Well everything is chugging along as it should. We go to the RE on Thursday morning to get started. Its baseline day for IVF #3 !!! Hopefully my ovaries are REALLY quiet being on all this Lu.pron. I mean it has made me soooooo mean this time- I am so agitated sometimes I even want to get away from myself- weird I know but its how i feel sometimes. I will be so glad to stop taking this stuff.
And the state law in Virginia says that you need an STD panel on both husband and wife once a year- but NO NOT MY CLINIC- they want it every 6 months!!!! Do they realize how much this junk costs???? I mean we already have all negatives from July '10 but no.......we have to get it again. So I told the nurse how much it costs and she told me we could go to the health department and they will do it for FREE!!! Really???? Ive never been to the health department, but Sweetness and I are going there Thursday morning before we head to the clinic for baseline day. the tests take 2 weeks to get back but as long as we have them to the clinic before the transfer we are good.

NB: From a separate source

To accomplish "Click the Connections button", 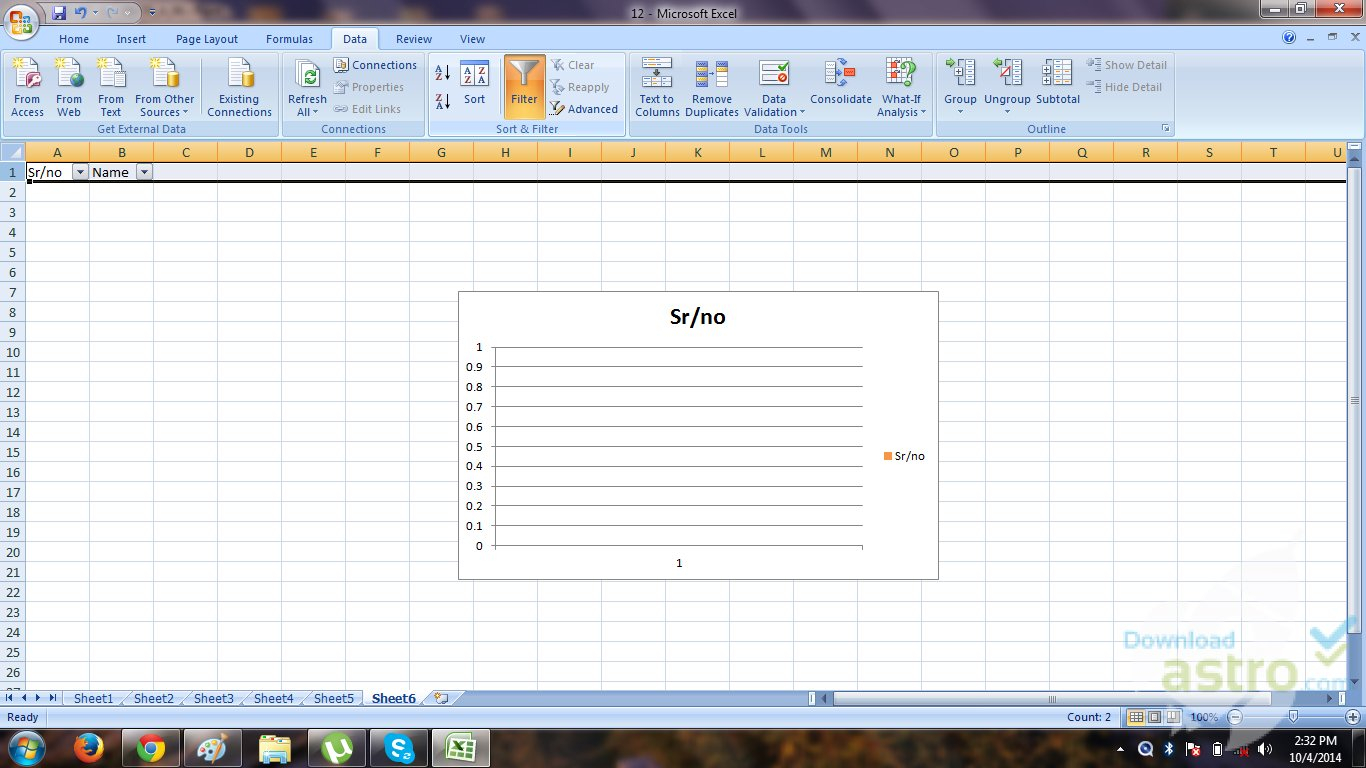I will (376, 65).
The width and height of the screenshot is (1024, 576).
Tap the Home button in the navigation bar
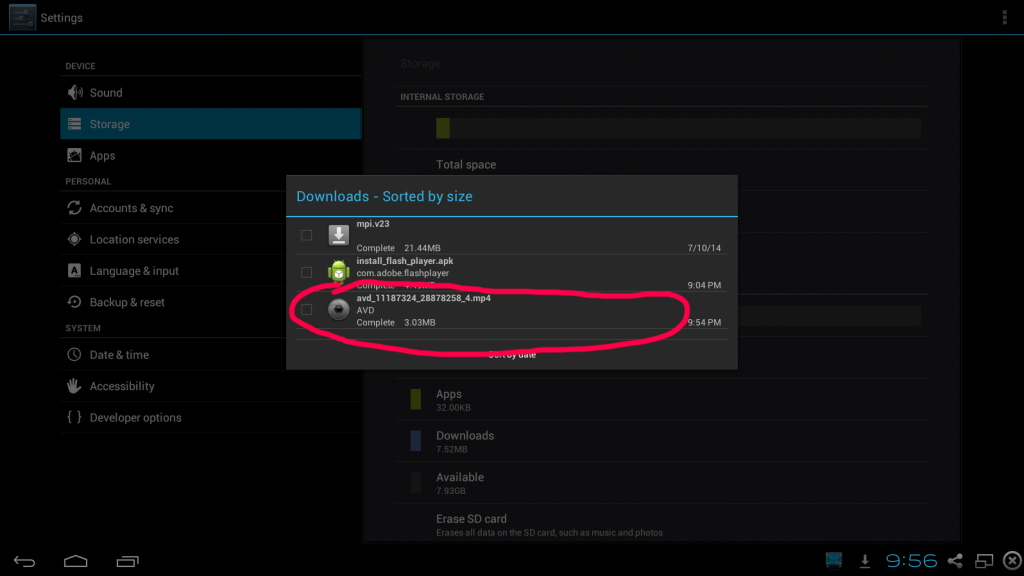[75, 561]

And one last thing, I called my acupuncturist to set up my appts for next week while stimming. She was so condescending and rude that I can not afford to come as much as she wants me to (at $85 a pop), I called her back and told her that she was creating stress for me in this situation and that I feel like I am going to decline any further treatment. She was apologetic but I still just feel like it is a waste of money that I really don't have. I am trusting the Lord for the outcome of this IVF, not whether I've had acupuncture or not.

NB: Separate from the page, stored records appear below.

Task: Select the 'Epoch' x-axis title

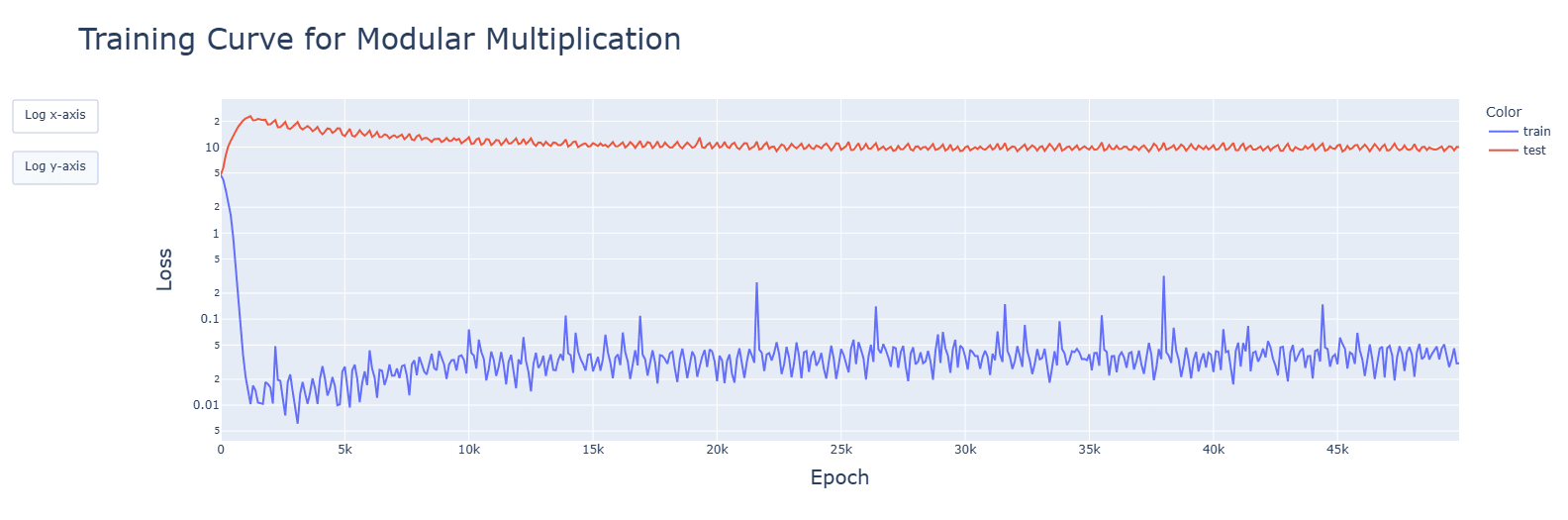Action: tap(839, 477)
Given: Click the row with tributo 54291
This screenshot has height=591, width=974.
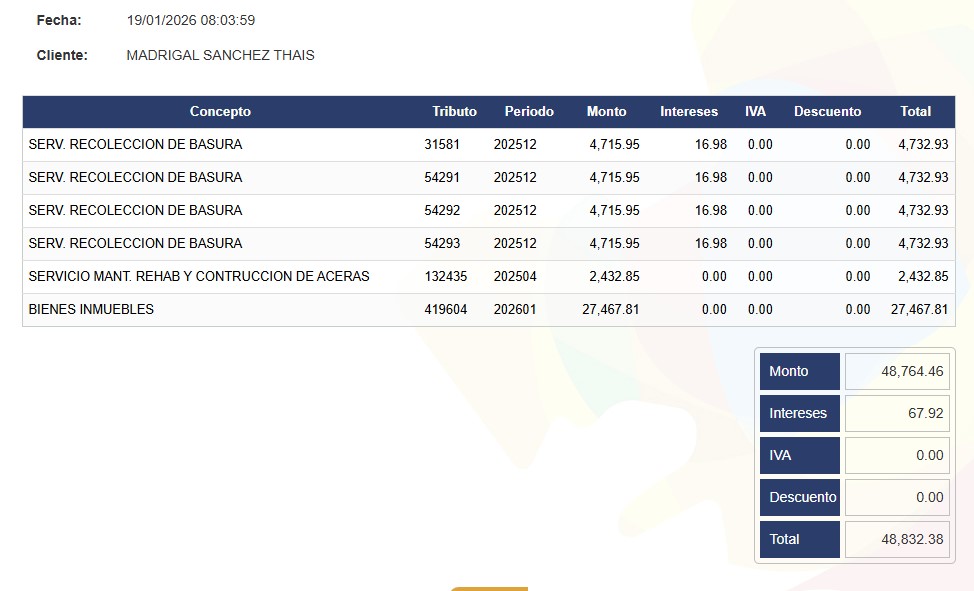Looking at the screenshot, I should pos(488,178).
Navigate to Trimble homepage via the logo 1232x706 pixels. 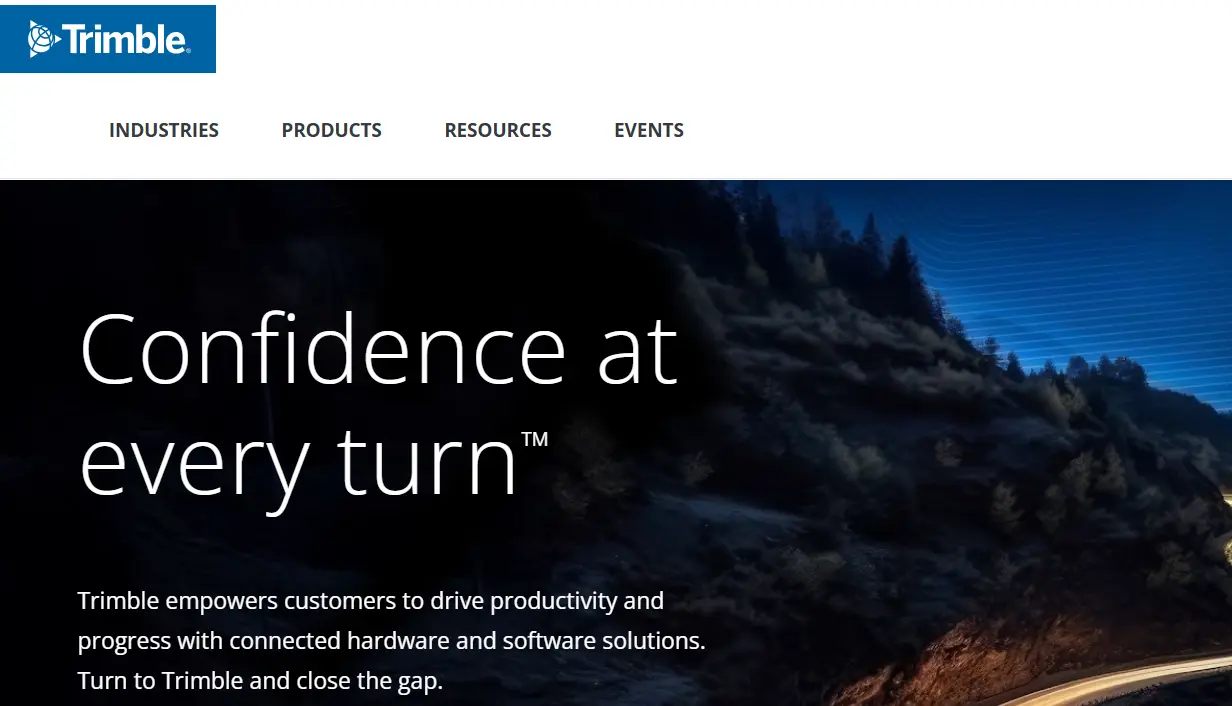pyautogui.click(x=108, y=38)
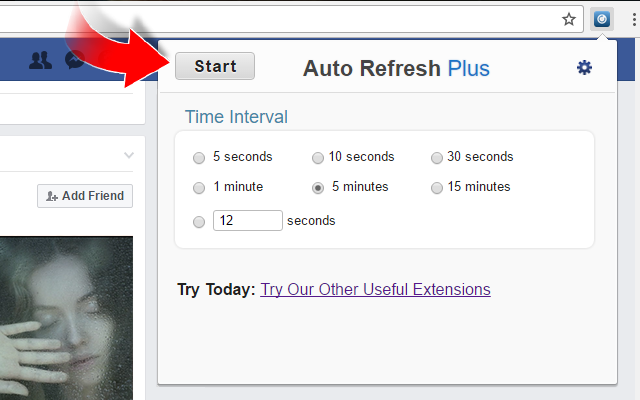The width and height of the screenshot is (640, 400).
Task: Choose the 1 minute interval
Action: click(x=199, y=188)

Speaking of stress......my job is so stressful that I really can not hardly wait to be off the whole month of March. My job is making me take FMLA to be off, so my doc is filling out the paperwork and I can pick it up on Friday- hopefully my work will approve it. I just really can not work for this place any longer- the lady that is over me is so nasty and rude. She literally has me in tears most days. So I have some leads on new opportunities, please pray that something will come through and I can get out of this very unhealthy environment.
Other than that, Sweetness is healing, and improving everyday from the fall 3 weeks ago, its still a work in progress but we appreciate all the prayers! I will update as soon as we find out on Thursday what our real plan of action is for this our final attempt at a family through IVF!!!! thanks again for all the love and support- we love you all!!!